3. I think what's happening here, before control gets out of ISR, another interrupt happens. So waht happens, let say control takes lots of time in ISR & in meantime systick timer rolls off 10 times. So will interrupt will again execute 10 times after that or only once?

4. Why even at 12.5ns of systick time, toggle taking 200ns. I think there are 16 number of cycles for PUSH so that when isr happens & control actually goes into interrupt. It makes 16*12.5 = 200ns. But then there is also POP involved & ISR instruction execution. How to explain this delay

void systic_isr_handler(void)
{
    RED_LED_INVERT();
}  




void all_tasks_manager(void)
{    
/* clear any previous interrupt */  
    SysTickDisable();
    SysTickIntDisable();
  
/* resgister the int */  
    SysTickIntRegister(systic_isr_handler);
    SysTickIntEnable();
  

    SysTickPeriodSet(2U);
    SysTickEnable();
  
    while(1);    
  
}

 

Google interrupt latency.essentially the overhead get into an use, before your code is executed.

Typically 10 to 20 ticks but can be more or less.

 

3. I think what's happening here, before control gets out of ISR, another interrupt happens. So waht happens, let say control takes lots of time in ISR & in meantime systick timer rolls off 10 times. So will interrupt will again execute 10 times after that or only once?

It will only happen once since you clear the interrupt flag when servicing the ISR. If your timer has run around multiple times, you lose those tiks.

4. Why even at 12.5ns of systick time, toggle taking 200ns. I think there are 16 number of cycles for PUSH so that when isr happens & control actually goes into interrupt. It makes 16*12.5 = 200ns. But then there is also POP involved & ISR instruction execution. How to explain this delay

I think you're right. The ISR takes a certain number of cycles to execute. The timer can't run faster than the ISR execution time or you lose tiks. That's why its important to do minimal processing in the ISR. Keep in mind, too, that the more stuff you do in the ISR, the more context (arithmetic registers etc) has to be saved/restored before any interrupt processing can begin.

Note that some processors support multiple interrupt levels which can help but you still need to get through the service routine - on average - in a shorter time than the interrupt requests.
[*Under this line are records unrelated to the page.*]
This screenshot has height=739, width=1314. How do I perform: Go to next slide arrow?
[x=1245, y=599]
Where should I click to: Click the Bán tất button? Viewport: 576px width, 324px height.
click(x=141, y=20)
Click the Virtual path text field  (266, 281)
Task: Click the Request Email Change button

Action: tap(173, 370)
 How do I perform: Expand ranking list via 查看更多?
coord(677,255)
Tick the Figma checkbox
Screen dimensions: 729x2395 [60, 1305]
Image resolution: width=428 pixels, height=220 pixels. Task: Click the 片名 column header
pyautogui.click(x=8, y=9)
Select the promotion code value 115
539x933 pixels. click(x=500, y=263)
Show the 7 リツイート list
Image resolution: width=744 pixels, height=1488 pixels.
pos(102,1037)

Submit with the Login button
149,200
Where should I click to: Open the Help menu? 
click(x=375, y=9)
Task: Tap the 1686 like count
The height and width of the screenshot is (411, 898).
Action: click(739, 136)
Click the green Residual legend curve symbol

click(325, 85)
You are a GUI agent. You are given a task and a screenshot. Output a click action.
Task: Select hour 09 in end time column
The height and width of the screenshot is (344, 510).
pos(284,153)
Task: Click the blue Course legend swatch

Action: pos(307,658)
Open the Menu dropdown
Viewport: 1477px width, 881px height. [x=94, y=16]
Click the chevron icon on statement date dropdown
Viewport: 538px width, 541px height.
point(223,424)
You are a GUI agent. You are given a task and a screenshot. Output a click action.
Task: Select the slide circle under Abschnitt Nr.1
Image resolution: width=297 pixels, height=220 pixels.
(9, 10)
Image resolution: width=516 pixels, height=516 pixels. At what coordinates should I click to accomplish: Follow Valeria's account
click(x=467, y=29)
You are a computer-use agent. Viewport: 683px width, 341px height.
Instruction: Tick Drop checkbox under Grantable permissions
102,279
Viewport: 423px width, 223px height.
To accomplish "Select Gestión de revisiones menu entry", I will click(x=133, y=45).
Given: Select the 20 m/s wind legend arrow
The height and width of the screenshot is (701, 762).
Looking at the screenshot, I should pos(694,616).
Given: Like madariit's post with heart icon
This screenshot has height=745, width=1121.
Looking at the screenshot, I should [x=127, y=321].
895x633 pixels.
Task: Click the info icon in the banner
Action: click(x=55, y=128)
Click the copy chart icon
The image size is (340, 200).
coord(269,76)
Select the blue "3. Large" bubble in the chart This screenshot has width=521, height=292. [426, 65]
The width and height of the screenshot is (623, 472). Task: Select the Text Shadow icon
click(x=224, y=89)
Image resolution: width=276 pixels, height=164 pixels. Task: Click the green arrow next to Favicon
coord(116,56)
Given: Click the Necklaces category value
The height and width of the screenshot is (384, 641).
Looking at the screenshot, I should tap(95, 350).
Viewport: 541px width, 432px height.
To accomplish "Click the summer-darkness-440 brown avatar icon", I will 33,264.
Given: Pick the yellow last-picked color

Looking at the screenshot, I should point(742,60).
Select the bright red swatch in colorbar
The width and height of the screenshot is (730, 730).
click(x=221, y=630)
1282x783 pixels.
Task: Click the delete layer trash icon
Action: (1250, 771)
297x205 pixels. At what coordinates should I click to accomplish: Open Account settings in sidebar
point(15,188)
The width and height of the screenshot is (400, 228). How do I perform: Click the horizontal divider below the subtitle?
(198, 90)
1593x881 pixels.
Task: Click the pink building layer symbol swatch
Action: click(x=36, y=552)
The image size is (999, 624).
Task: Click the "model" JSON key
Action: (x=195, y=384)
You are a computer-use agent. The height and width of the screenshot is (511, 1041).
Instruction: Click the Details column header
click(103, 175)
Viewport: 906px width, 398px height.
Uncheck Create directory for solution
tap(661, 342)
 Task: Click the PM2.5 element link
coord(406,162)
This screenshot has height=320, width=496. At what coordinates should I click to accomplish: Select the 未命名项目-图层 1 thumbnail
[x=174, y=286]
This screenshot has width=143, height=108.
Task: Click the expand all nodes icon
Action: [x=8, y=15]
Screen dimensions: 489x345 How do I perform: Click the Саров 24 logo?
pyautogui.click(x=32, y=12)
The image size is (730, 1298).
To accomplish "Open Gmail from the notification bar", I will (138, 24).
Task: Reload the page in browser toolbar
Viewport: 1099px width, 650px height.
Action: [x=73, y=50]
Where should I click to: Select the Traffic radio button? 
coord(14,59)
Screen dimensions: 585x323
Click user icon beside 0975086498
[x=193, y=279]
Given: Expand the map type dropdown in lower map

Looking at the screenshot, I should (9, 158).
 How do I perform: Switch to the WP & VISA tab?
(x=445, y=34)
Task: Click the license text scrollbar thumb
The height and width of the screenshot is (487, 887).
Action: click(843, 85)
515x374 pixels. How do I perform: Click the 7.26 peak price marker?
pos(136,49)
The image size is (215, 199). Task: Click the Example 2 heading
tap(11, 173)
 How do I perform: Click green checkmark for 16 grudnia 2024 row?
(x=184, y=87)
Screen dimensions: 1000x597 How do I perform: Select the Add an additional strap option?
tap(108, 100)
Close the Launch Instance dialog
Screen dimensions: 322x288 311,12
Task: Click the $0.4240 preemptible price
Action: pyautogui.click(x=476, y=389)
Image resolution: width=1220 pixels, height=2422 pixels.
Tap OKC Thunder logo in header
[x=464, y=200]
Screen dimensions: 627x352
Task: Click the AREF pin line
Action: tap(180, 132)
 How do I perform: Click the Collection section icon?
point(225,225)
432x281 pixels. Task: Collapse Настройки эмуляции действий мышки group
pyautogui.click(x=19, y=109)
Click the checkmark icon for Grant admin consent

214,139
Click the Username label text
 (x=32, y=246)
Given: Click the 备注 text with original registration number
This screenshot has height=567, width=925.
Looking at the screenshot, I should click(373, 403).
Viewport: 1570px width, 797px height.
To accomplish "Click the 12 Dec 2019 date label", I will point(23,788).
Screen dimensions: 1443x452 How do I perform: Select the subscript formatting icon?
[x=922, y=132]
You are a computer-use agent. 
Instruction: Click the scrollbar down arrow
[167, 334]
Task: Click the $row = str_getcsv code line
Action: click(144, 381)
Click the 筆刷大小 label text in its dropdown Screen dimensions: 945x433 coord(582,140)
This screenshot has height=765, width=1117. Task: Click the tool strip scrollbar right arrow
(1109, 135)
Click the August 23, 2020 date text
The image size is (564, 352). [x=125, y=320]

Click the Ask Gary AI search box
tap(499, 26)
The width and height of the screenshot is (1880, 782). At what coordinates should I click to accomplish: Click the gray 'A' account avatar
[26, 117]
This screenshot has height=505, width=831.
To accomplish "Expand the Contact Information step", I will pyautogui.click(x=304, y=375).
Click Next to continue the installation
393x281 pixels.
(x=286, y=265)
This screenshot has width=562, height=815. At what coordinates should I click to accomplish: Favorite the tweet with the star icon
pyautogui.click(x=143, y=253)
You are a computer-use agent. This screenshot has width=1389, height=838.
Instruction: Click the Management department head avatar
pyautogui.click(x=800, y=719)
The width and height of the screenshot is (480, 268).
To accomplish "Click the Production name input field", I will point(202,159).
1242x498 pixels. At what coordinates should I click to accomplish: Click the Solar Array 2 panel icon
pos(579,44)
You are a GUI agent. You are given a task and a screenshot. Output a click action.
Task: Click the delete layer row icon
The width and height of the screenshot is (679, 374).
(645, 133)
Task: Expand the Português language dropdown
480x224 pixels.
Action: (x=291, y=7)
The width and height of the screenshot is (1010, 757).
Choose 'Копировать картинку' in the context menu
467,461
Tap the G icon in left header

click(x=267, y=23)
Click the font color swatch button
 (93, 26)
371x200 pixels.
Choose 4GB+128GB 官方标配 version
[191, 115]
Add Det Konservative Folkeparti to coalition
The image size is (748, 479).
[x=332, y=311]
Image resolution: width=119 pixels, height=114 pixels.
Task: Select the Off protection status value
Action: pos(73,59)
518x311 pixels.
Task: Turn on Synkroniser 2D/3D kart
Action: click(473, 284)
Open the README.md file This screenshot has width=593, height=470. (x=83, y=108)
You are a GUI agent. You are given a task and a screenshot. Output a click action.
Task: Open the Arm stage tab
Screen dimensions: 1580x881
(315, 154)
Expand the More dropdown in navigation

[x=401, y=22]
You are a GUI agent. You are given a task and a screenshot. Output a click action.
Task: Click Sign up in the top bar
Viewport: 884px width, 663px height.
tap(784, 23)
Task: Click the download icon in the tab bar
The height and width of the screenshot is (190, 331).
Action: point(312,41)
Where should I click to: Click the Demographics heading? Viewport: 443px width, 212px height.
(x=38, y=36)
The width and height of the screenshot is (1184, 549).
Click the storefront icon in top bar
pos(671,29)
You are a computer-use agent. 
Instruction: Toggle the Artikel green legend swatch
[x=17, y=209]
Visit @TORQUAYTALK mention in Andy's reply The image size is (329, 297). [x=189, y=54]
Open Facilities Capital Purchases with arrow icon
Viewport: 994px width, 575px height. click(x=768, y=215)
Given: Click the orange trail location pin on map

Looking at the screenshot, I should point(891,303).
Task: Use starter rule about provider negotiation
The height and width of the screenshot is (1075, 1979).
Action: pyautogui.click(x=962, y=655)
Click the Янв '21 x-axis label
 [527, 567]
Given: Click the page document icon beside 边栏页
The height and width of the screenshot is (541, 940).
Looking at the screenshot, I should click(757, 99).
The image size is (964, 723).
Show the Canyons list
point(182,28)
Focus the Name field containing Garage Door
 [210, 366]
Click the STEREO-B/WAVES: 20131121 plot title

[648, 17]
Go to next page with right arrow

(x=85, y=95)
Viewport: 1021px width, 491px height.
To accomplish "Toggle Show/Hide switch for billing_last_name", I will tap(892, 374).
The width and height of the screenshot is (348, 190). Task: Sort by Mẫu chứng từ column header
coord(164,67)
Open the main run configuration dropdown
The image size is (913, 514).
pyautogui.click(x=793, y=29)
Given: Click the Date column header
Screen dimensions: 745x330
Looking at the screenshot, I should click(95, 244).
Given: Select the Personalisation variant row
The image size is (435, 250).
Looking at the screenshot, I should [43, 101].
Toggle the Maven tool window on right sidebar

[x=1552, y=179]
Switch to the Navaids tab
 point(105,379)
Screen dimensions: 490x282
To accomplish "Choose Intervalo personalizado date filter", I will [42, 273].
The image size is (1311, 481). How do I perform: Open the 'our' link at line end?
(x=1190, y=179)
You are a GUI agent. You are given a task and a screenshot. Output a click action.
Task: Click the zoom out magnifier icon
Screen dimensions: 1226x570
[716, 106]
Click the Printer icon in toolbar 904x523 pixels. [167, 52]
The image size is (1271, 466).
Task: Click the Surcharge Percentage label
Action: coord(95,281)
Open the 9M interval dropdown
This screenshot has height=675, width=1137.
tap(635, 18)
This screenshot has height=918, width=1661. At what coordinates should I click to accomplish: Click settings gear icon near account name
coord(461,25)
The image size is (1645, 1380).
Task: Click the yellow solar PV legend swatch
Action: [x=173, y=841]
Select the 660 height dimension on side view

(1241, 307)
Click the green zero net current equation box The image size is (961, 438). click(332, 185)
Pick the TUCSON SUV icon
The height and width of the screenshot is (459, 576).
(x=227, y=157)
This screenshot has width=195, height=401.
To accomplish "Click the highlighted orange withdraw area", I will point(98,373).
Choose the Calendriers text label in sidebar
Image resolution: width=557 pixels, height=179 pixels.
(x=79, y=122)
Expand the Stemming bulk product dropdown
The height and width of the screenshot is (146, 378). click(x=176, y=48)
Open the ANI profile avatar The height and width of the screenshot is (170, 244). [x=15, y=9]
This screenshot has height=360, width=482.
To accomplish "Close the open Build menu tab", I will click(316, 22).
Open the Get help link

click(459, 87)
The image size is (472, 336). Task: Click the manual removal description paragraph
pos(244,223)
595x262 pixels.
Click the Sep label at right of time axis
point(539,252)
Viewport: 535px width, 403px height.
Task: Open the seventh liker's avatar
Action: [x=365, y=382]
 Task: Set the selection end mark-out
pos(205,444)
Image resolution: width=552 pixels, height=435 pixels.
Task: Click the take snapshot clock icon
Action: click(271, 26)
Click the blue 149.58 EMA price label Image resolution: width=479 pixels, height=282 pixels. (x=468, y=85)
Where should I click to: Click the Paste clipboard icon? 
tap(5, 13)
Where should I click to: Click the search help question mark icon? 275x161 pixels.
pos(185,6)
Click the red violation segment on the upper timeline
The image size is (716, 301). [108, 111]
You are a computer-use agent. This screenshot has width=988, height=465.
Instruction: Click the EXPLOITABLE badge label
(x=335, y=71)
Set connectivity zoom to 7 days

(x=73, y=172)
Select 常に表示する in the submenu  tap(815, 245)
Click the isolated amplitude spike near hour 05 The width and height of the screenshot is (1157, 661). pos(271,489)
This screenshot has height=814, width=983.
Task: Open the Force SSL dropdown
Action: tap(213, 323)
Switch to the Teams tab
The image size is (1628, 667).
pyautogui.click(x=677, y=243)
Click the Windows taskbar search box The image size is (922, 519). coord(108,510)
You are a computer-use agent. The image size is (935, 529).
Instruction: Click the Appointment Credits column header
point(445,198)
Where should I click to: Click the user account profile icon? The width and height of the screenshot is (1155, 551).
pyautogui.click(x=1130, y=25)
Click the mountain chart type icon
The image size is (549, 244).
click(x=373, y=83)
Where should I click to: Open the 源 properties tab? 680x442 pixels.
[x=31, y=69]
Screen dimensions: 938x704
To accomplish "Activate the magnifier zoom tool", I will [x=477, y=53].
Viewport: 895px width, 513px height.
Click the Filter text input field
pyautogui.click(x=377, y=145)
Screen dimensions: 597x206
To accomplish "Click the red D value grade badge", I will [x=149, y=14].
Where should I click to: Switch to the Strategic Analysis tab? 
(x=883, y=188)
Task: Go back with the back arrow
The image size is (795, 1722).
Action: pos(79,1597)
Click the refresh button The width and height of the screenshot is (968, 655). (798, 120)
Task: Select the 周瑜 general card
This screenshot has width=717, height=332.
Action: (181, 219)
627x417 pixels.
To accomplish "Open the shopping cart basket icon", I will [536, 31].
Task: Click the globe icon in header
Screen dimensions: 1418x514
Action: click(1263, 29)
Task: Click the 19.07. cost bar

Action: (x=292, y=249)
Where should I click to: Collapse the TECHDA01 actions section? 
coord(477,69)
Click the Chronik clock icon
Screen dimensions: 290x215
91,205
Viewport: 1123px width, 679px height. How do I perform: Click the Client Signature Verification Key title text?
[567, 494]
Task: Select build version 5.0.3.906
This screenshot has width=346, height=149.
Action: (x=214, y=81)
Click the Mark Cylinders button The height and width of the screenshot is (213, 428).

I'm not familiar with your particular processor but most IDEs have a 'stopwatch' or other profiling function that will report the time / number of cycles spent in an interrupt routine. That plus examining the compiler's assembler output can be most helpful.

Some compilers support 'back tail processing' in ISRs which, after servicing an interrupt, loops back to the top and rechecks for any new pending interrupts to service before restoring context and returning. That saves the time of restoring/returning from an ISR only to have to immediately do it all again when interrupts are re-enabled.

 

When an interrupt condition happens it sets a flag. It is said that the interrupt is pending. It'll be pending until processed. When the interrupt gets processed it clears the flag.

If another interrupt condition happens while the previous interrupt is still pending, it sets the flag, but since the flag is already set, this has no effect. Therefore, it gets lost.

However, the effect you observe does not have much to do with how interrupts work. Starting with a certain frequency, you simply get back-to-back executions of your "systic_isr_handler" routine + some overhead. One execution takes 200ns. Therefore, no matter what you do, or how interrupts work, you can only execute your routine 5 million times per second, not a bit more. Thus your frequency is limited at 5MHz.

You can experiment and run your routine in a "while(1)" loop instead of the interrupt and measure the frequency. Then you can tell how much more (or less) is the interrupt overhead compared to looping overhead.